## INFORMATION SHOWN
»»

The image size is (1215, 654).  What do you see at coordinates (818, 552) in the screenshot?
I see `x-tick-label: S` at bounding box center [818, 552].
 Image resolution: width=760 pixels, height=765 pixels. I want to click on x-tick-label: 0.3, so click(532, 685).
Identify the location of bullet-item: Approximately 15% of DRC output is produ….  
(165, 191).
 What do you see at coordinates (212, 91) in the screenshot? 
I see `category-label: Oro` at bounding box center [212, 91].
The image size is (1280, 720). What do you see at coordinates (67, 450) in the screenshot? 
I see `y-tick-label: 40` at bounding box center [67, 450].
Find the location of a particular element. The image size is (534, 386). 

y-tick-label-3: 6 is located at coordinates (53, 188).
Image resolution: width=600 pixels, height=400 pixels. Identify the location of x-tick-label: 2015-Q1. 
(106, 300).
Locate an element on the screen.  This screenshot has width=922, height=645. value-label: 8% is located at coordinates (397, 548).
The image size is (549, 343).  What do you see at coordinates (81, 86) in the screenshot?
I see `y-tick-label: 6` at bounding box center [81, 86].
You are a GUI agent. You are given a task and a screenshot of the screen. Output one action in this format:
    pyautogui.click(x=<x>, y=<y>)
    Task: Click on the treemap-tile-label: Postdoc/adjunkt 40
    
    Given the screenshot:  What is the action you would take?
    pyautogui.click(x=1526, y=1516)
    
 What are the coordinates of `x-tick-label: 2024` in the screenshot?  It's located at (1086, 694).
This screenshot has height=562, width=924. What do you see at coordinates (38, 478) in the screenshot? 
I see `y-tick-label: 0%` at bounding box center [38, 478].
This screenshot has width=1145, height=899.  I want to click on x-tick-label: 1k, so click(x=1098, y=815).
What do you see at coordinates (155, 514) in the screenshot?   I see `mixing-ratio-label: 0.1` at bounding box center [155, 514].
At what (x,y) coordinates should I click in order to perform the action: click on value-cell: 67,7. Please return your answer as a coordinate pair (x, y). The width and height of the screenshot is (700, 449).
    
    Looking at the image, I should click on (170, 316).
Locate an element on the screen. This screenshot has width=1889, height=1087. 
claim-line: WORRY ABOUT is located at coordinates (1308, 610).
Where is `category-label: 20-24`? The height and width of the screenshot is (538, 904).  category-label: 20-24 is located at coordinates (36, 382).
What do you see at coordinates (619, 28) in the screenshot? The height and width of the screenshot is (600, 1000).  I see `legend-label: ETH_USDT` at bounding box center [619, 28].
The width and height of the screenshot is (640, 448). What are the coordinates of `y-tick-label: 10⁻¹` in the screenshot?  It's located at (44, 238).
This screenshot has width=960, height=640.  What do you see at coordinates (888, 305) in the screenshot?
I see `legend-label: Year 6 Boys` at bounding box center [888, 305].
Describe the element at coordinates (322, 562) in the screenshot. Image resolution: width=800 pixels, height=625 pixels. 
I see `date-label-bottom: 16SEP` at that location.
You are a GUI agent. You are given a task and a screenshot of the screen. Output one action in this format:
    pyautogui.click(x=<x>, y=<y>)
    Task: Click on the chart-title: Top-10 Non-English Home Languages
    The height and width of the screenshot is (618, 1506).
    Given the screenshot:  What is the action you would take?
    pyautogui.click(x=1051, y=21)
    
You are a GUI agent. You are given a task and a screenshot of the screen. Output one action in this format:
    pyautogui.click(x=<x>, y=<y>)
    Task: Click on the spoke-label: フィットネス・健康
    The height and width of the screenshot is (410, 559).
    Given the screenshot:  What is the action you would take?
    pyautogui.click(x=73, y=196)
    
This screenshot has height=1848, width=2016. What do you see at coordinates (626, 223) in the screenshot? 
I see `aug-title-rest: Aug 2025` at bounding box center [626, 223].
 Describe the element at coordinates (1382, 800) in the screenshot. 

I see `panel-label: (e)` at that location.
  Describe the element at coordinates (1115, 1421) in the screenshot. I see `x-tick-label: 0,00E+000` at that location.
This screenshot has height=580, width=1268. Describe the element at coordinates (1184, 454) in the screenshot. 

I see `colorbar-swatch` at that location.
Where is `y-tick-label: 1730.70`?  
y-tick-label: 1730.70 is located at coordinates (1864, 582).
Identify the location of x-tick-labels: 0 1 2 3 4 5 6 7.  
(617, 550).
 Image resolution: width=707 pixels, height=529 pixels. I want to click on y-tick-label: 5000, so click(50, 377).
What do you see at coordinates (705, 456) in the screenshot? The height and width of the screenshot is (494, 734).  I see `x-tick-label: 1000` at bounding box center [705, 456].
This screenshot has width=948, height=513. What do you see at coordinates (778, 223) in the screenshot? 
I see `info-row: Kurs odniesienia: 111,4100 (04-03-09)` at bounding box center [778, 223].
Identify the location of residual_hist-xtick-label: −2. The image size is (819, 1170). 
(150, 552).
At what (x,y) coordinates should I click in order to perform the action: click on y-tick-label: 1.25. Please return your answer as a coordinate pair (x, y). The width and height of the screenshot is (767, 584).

««

## PROBLEM STATEMENT
Present every row above as a numbered list, leaving out the blank lines.

## ANSWER TO THIS PROBLEM
1. The image size is (1215, 654).  What do you see at coordinates (818, 552) in the screenshot?
2. I see `x-tick-label: S` at bounding box center [818, 552].
3.  Image resolution: width=760 pixels, height=765 pixels. I want to click on x-tick-label: 0.3, so click(532, 685).
4. Identify the location of bullet-item: Approximately 15% of DRC output is produ….  
5. (165, 191).
6.  What do you see at coordinates (212, 91) in the screenshot? 
7. I see `category-label: Oro` at bounding box center [212, 91].
8. The image size is (1280, 720). What do you see at coordinates (67, 450) in the screenshot? 
9. I see `y-tick-label: 40` at bounding box center [67, 450].
10. Find the location of a particular element. The image size is (534, 386). 
11. y-tick-label-3: 6 is located at coordinates (53, 188).
12. Image resolution: width=600 pixels, height=400 pixels. Identify the location of x-tick-label: 2015-Q1. 
13. (106, 300).
14. Locate an element on the screen.  This screenshot has width=922, height=645. value-label: 8% is located at coordinates (397, 548).
15. The image size is (549, 343).  What do you see at coordinates (81, 86) in the screenshot?
16. I see `y-tick-label: 6` at bounding box center [81, 86].
17. You are a GUI agent. You are given a task and a screenshot of the screen. Output one action in this format:
18.     pyautogui.click(x=<x>, y=<y>)
19.     Task: Click on the treemap-tile-label: Postdoc/adjunkt 40
20.     Given the screenshot:  What is the action you would take?
21.     pyautogui.click(x=1526, y=1516)
22.  What are the coordinates of `x-tick-label: 2024` in the screenshot?  It's located at (1086, 694).
23. This screenshot has height=562, width=924. What do you see at coordinates (38, 478) in the screenshot? 
24. I see `y-tick-label: 0%` at bounding box center [38, 478].
25. This screenshot has width=1145, height=899.  I want to click on x-tick-label: 1k, so click(x=1098, y=815).
26. What do you see at coordinates (155, 514) in the screenshot?   I see `mixing-ratio-label: 0.1` at bounding box center [155, 514].
27. At what (x,y) coordinates should I click in order to perform the action: click on value-cell: 67,7. Please return your answer as a coordinate pair (x, y). The width and height of the screenshot is (700, 449).
28.     Looking at the image, I should click on (170, 316).
29. Locate an element on the screen. This screenshot has width=1889, height=1087. 
30. claim-line: WORRY ABOUT is located at coordinates (1308, 610).
31. Where is `category-label: 20-24`? The height and width of the screenshot is (538, 904).  category-label: 20-24 is located at coordinates (36, 382).
32. What do you see at coordinates (619, 28) in the screenshot? The height and width of the screenshot is (600, 1000).  I see `legend-label: ETH_USDT` at bounding box center [619, 28].
33. The width and height of the screenshot is (640, 448). What are the coordinates of `y-tick-label: 10⁻¹` in the screenshot?  It's located at (44, 238).
34. This screenshot has width=960, height=640.  What do you see at coordinates (888, 305) in the screenshot?
35. I see `legend-label: Year 6 Boys` at bounding box center [888, 305].
36. Describe the element at coordinates (322, 562) in the screenshot. Image resolution: width=800 pixels, height=625 pixels. 
37. I see `date-label-bottom: 16SEP` at that location.
38. You are a GUI agent. You are given a task and a screenshot of the screen. Output one action in this format:
39.     pyautogui.click(x=<x>, y=<y>)
40.     Task: Click on the chart-title: Top-10 Non-English Home Languages
41.     The height and width of the screenshot is (618, 1506).
42.     Given the screenshot:  What is the action you would take?
43.     pyautogui.click(x=1051, y=21)
44. You are a GUI agent. You are given a task and a screenshot of the screen. Output one action in this format:
45.     pyautogui.click(x=<x>, y=<y>)
46.     Task: Click on the spoke-label: フィットネス・健康
47.     The height and width of the screenshot is (410, 559).
48.     Given the screenshot:  What is the action you would take?
49.     pyautogui.click(x=73, y=196)
50. This screenshot has height=1848, width=2016. What do you see at coordinates (626, 223) in the screenshot? 
51. I see `aug-title-rest: Aug 2025` at bounding box center [626, 223].
52.  Describe the element at coordinates (1382, 800) in the screenshot. 
53. I see `panel-label: (e)` at that location.
54.   Describe the element at coordinates (1115, 1421) in the screenshot. I see `x-tick-label: 0,00E+000` at that location.
55. This screenshot has height=580, width=1268. Describe the element at coordinates (1184, 454) in the screenshot. 
56. I see `colorbar-swatch` at that location.
57. Where is `y-tick-label: 1730.70`?  
58. y-tick-label: 1730.70 is located at coordinates (1864, 582).
59. Identify the location of x-tick-labels: 0 1 2 3 4 5 6 7.  
60. (617, 550).
61.  Image resolution: width=707 pixels, height=529 pixels. I want to click on y-tick-label: 5000, so click(50, 377).
62. What do you see at coordinates (705, 456) in the screenshot? The height and width of the screenshot is (494, 734).  I see `x-tick-label: 1000` at bounding box center [705, 456].
63. This screenshot has width=948, height=513. What do you see at coordinates (778, 223) in the screenshot? 
64. I see `info-row: Kurs odniesienia: 111,4100 (04-03-09)` at bounding box center [778, 223].
65. Identify the location of residual_hist-xtick-label: −2. The image size is (819, 1170). 
66. (150, 552).
67. At what (x,y) coordinates should I click in order to perform the action: click on y-tick-label: 1.25. Please return your answer as a coordinate pair (x, y). The width and height of the screenshot is (767, 584).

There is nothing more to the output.